## [YOUR INSTRUCTIONS]
Please set down every entry below exactly as given.

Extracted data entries
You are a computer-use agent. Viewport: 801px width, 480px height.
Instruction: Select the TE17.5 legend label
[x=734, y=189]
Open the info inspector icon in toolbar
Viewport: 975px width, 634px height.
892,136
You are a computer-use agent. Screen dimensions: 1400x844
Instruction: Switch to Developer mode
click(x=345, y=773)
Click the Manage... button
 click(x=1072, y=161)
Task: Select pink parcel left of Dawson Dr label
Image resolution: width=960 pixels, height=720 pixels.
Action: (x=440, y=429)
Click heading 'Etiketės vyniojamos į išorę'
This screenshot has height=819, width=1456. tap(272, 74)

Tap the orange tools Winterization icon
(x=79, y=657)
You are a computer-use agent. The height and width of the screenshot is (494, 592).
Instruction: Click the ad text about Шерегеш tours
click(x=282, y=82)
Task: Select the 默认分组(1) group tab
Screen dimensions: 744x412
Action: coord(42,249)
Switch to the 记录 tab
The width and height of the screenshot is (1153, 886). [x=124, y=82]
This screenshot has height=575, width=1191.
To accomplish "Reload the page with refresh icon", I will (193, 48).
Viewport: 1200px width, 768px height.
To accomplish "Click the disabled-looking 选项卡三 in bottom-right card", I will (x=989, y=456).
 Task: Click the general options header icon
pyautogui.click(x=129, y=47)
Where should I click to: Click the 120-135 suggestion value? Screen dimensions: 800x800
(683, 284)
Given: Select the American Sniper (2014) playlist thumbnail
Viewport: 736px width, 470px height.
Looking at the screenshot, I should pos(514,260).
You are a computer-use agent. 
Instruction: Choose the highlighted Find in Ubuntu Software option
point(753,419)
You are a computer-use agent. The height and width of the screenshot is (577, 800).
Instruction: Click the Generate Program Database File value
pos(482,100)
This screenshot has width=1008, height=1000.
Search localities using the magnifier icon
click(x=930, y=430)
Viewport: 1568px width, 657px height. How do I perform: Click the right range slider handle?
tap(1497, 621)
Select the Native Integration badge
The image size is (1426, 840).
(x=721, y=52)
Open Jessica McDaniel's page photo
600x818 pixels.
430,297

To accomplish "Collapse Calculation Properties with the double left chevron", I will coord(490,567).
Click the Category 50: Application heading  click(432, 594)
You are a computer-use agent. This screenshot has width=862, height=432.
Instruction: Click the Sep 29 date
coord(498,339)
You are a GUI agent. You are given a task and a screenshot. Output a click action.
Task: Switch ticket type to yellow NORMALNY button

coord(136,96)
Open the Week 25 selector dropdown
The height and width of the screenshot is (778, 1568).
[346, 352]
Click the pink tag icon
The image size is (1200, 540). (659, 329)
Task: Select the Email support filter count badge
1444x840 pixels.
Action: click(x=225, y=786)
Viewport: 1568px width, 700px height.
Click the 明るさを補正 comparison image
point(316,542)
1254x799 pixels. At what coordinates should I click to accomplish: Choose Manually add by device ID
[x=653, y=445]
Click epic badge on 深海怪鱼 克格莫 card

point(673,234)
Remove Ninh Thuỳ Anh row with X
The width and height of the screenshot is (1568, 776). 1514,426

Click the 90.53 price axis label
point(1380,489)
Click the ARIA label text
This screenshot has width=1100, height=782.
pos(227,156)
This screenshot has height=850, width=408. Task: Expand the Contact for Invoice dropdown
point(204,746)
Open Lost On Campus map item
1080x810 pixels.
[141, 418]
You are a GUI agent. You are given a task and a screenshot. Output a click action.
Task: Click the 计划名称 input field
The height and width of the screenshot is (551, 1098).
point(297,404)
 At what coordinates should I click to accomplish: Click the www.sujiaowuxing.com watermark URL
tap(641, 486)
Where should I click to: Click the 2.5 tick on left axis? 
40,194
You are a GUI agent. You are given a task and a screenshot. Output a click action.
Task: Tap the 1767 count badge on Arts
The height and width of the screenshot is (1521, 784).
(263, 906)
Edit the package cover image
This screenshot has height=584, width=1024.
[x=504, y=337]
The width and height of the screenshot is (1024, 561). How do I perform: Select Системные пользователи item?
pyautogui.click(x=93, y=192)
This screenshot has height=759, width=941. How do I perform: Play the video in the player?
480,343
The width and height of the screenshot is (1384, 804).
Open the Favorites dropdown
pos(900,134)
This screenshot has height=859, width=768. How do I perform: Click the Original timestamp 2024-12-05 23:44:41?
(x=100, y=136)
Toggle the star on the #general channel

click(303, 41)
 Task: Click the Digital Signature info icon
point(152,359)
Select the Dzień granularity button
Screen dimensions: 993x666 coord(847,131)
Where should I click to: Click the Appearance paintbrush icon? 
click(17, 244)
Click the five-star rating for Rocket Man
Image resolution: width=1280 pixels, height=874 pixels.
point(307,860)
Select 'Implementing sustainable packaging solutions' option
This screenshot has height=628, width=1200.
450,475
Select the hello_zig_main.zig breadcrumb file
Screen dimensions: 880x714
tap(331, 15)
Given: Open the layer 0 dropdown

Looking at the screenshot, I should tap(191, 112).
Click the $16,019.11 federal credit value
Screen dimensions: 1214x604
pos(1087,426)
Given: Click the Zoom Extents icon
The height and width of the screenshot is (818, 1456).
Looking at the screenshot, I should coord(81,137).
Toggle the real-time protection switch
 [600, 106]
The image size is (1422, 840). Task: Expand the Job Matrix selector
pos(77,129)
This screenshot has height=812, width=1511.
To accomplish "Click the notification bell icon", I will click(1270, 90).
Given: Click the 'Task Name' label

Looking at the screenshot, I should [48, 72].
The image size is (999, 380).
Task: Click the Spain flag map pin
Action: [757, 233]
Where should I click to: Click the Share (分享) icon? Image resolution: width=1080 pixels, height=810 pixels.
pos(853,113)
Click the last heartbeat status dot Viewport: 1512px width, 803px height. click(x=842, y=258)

## [EXERCISE SOLUTION]
You are a computer-use agent. Viewport: 801px width, 480px height.
Instruction: Select the TE17.5 legend label
[x=734, y=189]
Open the info inspector icon in toolbar
Viewport: 975px width, 634px height.
892,136
You are a computer-use agent. Screen dimensions: 1400x844
Instruction: Switch to Developer mode
click(x=345, y=773)
Click the Manage... button
 click(x=1072, y=161)
Task: Select pink parcel left of Dawson Dr label
Image resolution: width=960 pixels, height=720 pixels.
Action: (x=440, y=429)
Click heading 'Etiketės vyniojamos į išorę'
This screenshot has height=819, width=1456. tap(272, 74)

Tap the orange tools Winterization icon
(x=79, y=657)
You are a computer-use agent. The height and width of the screenshot is (494, 592).
Instruction: Click the ad text about Шерегеш tours
click(x=282, y=82)
Task: Select the 默认分组(1) group tab
Screen dimensions: 744x412
Action: coord(42,249)
Switch to the 记录 tab
The width and height of the screenshot is (1153, 886). [x=124, y=82]
This screenshot has height=575, width=1191.
To accomplish "Reload the page with refresh icon", I will (193, 48).
Viewport: 1200px width, 768px height.
To accomplish "Click the disabled-looking 选项卡三 in bottom-right card", I will (x=989, y=456).
 Task: Click the general options header icon
pyautogui.click(x=129, y=47)
Where should I click to: Click the 120-135 suggestion value? Screen dimensions: 800x800
(683, 284)
Given: Select the American Sniper (2014) playlist thumbnail
Viewport: 736px width, 470px height.
Looking at the screenshot, I should pos(514,260).
You are a computer-use agent. 
Instruction: Choose the highlighted Find in Ubuntu Software option
point(753,419)
You are a computer-use agent. The height and width of the screenshot is (577, 800).
Instruction: Click the Generate Program Database File value
pos(482,100)
This screenshot has width=1008, height=1000.
Search localities using the magnifier icon
click(x=930, y=430)
Viewport: 1568px width, 657px height. How do I perform: Click the right range slider handle?
tap(1497, 621)
Select the Native Integration badge
The image size is (1426, 840).
(x=721, y=52)
Open Jessica McDaniel's page photo
600x818 pixels.
430,297

To accomplish "Collapse Calculation Properties with the double left chevron", I will coord(490,567).
Click the Category 50: Application heading  click(432, 594)
You are a computer-use agent. This screenshot has width=862, height=432.
Instruction: Click the Sep 29 date
coord(498,339)
You are a GUI agent. You are given a task and a screenshot. Output a click action.
Task: Switch ticket type to yellow NORMALNY button

coord(136,96)
Open the Week 25 selector dropdown
The height and width of the screenshot is (778, 1568).
[346, 352]
Click the pink tag icon
The image size is (1200, 540). (659, 329)
Task: Select the Email support filter count badge
1444x840 pixels.
Action: click(x=225, y=786)
Viewport: 1568px width, 700px height.
Click the 明るさを補正 comparison image
point(316,542)
1254x799 pixels. At what coordinates should I click to accomplish: Choose Manually add by device ID
[x=653, y=445]
Click epic badge on 深海怪鱼 克格莫 card

point(673,234)
Remove Ninh Thuỳ Anh row with X
The width and height of the screenshot is (1568, 776). 1514,426

Click the 90.53 price axis label
point(1380,489)
Click the ARIA label text
This screenshot has width=1100, height=782.
pos(227,156)
This screenshot has height=850, width=408. Task: Expand the Contact for Invoice dropdown
point(204,746)
Open Lost On Campus map item
1080x810 pixels.
[141, 418]
You are a GUI agent. You are given a task and a screenshot. Output a click action.
Task: Click the 计划名称 input field
The height and width of the screenshot is (551, 1098).
point(297,404)
 At what coordinates should I click to accomplish: Click the www.sujiaowuxing.com watermark URL
tap(641, 486)
Where should I click to: Click the 2.5 tick on left axis? 
40,194
You are a GUI agent. You are given a task and a screenshot. Output a click action.
Task: Tap the 1767 count badge on Arts
The height and width of the screenshot is (1521, 784).
(263, 906)
Edit the package cover image
This screenshot has height=584, width=1024.
[x=504, y=337]
The width and height of the screenshot is (1024, 561). How do I perform: Select Системные пользователи item?
pyautogui.click(x=93, y=192)
This screenshot has height=759, width=941. How do I perform: Play the video in the player?
480,343
The width and height of the screenshot is (1384, 804).
Open the Favorites dropdown
pos(900,134)
This screenshot has height=859, width=768. How do I perform: Click the Original timestamp 2024-12-05 23:44:41?
(x=100, y=136)
Toggle the star on the #general channel

click(303, 41)
 Task: Click the Digital Signature info icon
point(152,359)
Select the Dzień granularity button
Screen dimensions: 993x666 coord(847,131)
Where should I click to: Click the Appearance paintbrush icon? 
click(17, 244)
Click the five-star rating for Rocket Man
Image resolution: width=1280 pixels, height=874 pixels.
point(307,860)
Select 'Implementing sustainable packaging solutions' option
This screenshot has height=628, width=1200.
450,475
Select the hello_zig_main.zig breadcrumb file
Screen dimensions: 880x714
tap(331, 15)
Given: Open the layer 0 dropdown

Looking at the screenshot, I should tap(191, 112).
Click the $16,019.11 federal credit value
Screen dimensions: 1214x604
pos(1087,426)
Given: Click the Zoom Extents icon
The height and width of the screenshot is (818, 1456).
Looking at the screenshot, I should coord(81,137).
Toggle the real-time protection switch
 [600, 106]
The image size is (1422, 840). Task: Expand the Job Matrix selector
pos(77,129)
This screenshot has height=812, width=1511.
To accomplish "Click the notification bell icon", I will click(1270, 90).
Given: Click the 'Task Name' label

Looking at the screenshot, I should [48, 72].
The image size is (999, 380).
Task: Click the Spain flag map pin
Action: [757, 233]
Where should I click to: Click the Share (分享) icon? Image resolution: width=1080 pixels, height=810 pixels.
pos(853,113)
Click the last heartbeat status dot Viewport: 1512px width, 803px height. click(x=842, y=258)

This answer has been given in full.